Test Values to Find the Maximum: Let's try some different values for N1 and see what our expression (N1 × N1) + (100 × N1) equals:
- If N1 = 0: (0 × 0) + (100 × 0) = 0 + 0 = 0. (Then N2 = 100)
- If N1 = 10: (10 × 10) + (100 × 10) = 100 + 1000 = 1100. (Then N2 = 90)
- If N1 = 50: (50 × 50) + (100 × 50) = 2500 + 5000 = 7500. (Then N2 = 50)

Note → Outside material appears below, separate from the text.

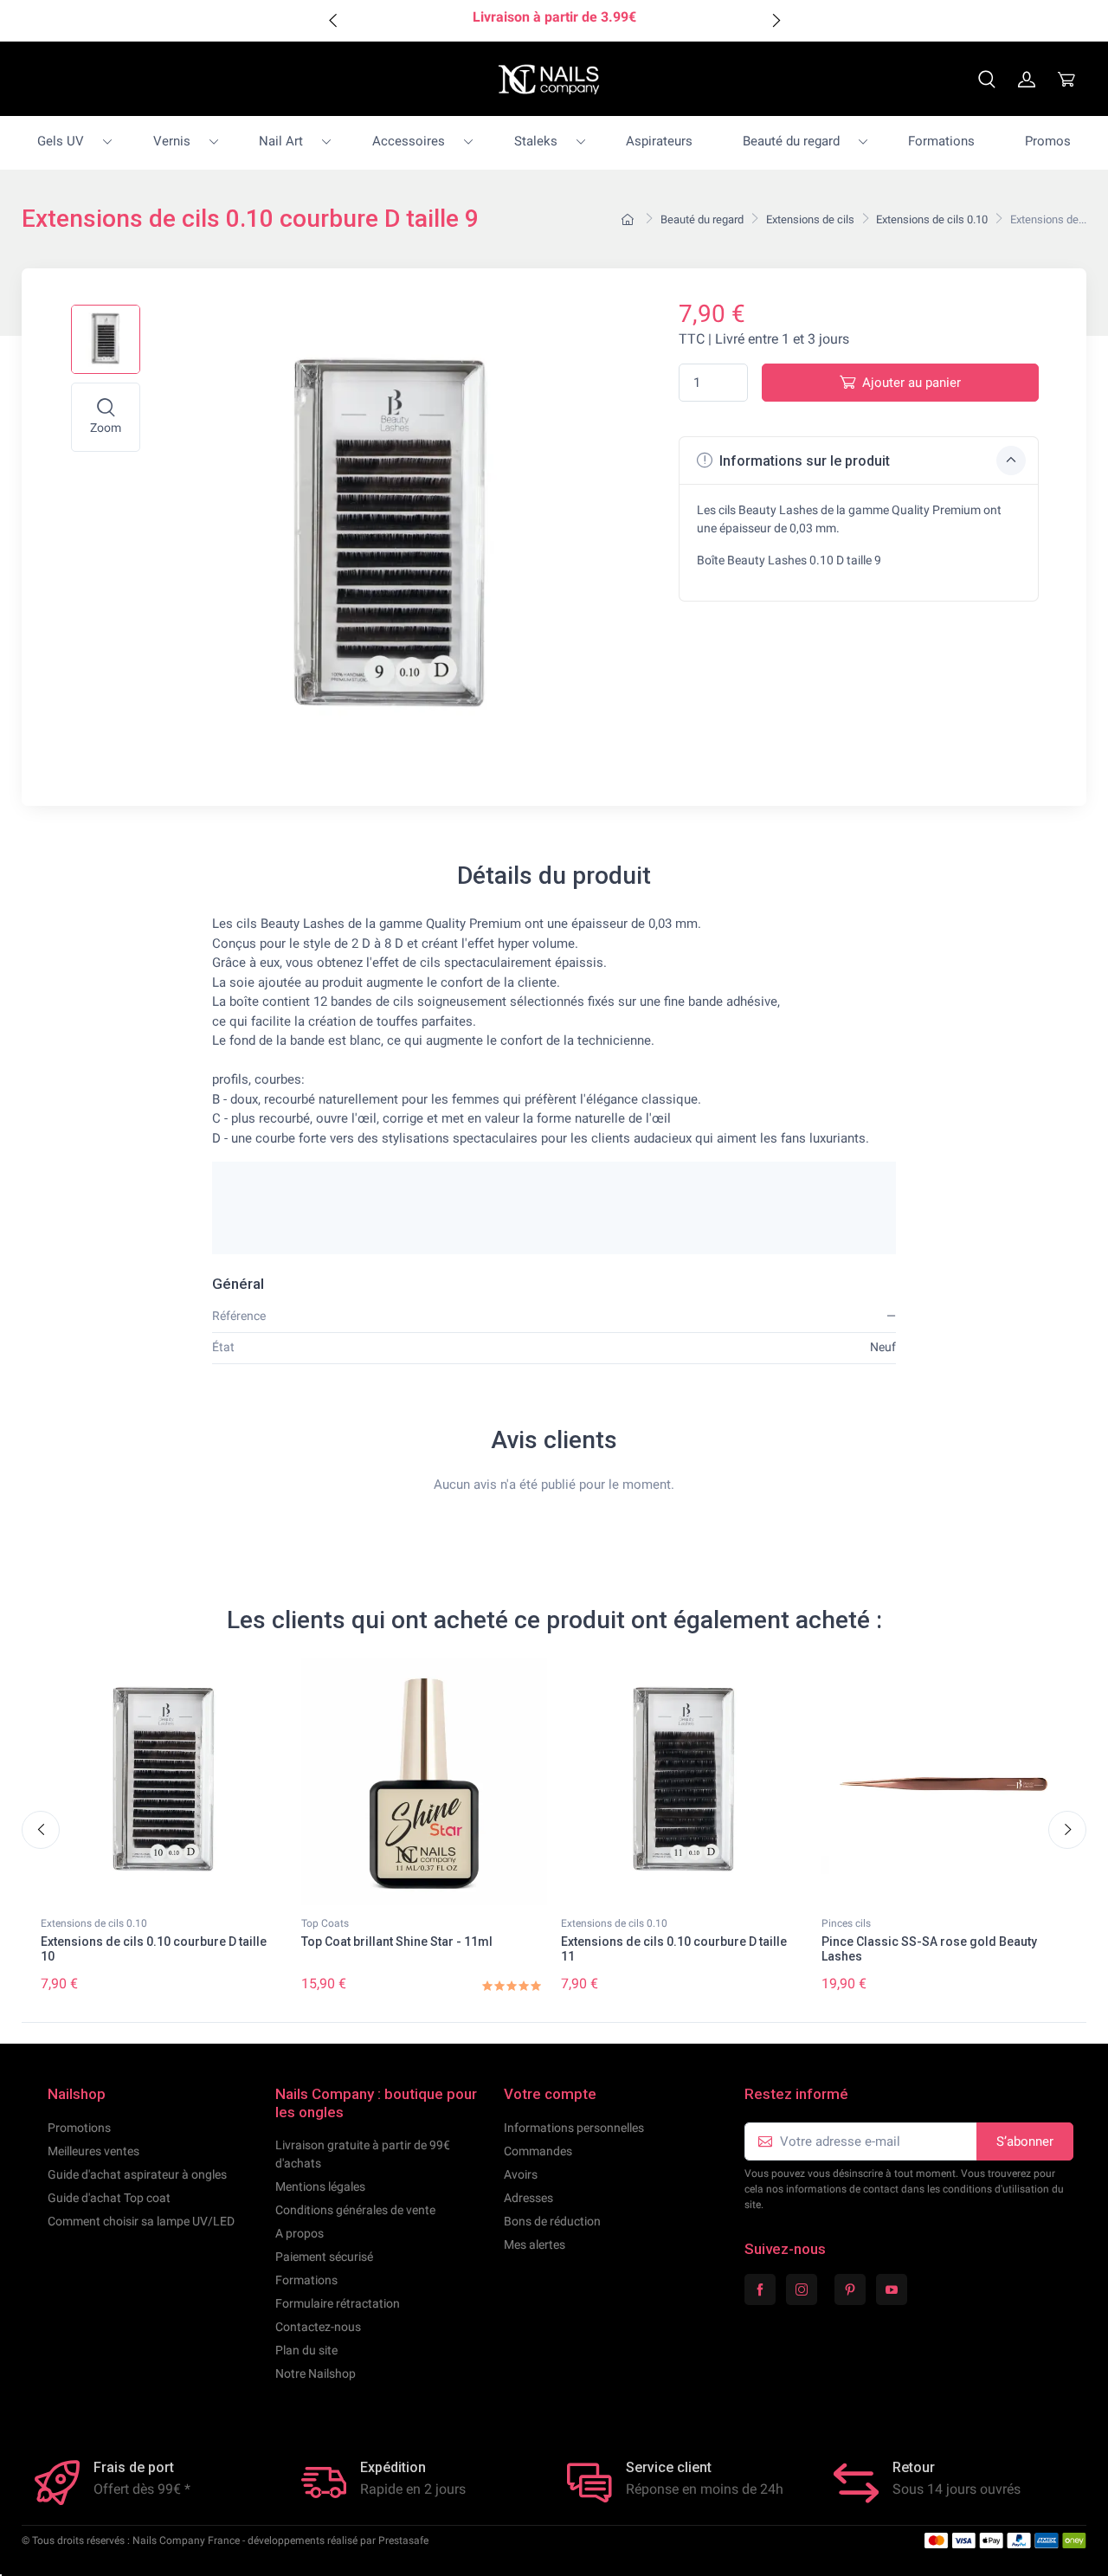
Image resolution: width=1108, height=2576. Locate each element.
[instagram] (801, 2289)
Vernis (171, 141)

- If N1 = 90: (90 × 90) + (100 × 90) = 8100 + 9000 = 17100. (Then N2 = 10)
- If N1 = 100: (100 × 100) + (100 × 100) = 10000 + 10000 = 20000. (Then N2 = 0)
Conclusion: Looking at our test values, we can see that as Number 1 (N1) gets bigger, the value of our expression (N1 × N1) + (100 × N1) also gets bigger. The biggest N1 can be is 100. So, to get the maximum value, Number 1 should be 100, and Number 2 will be 100 - 100 = 0.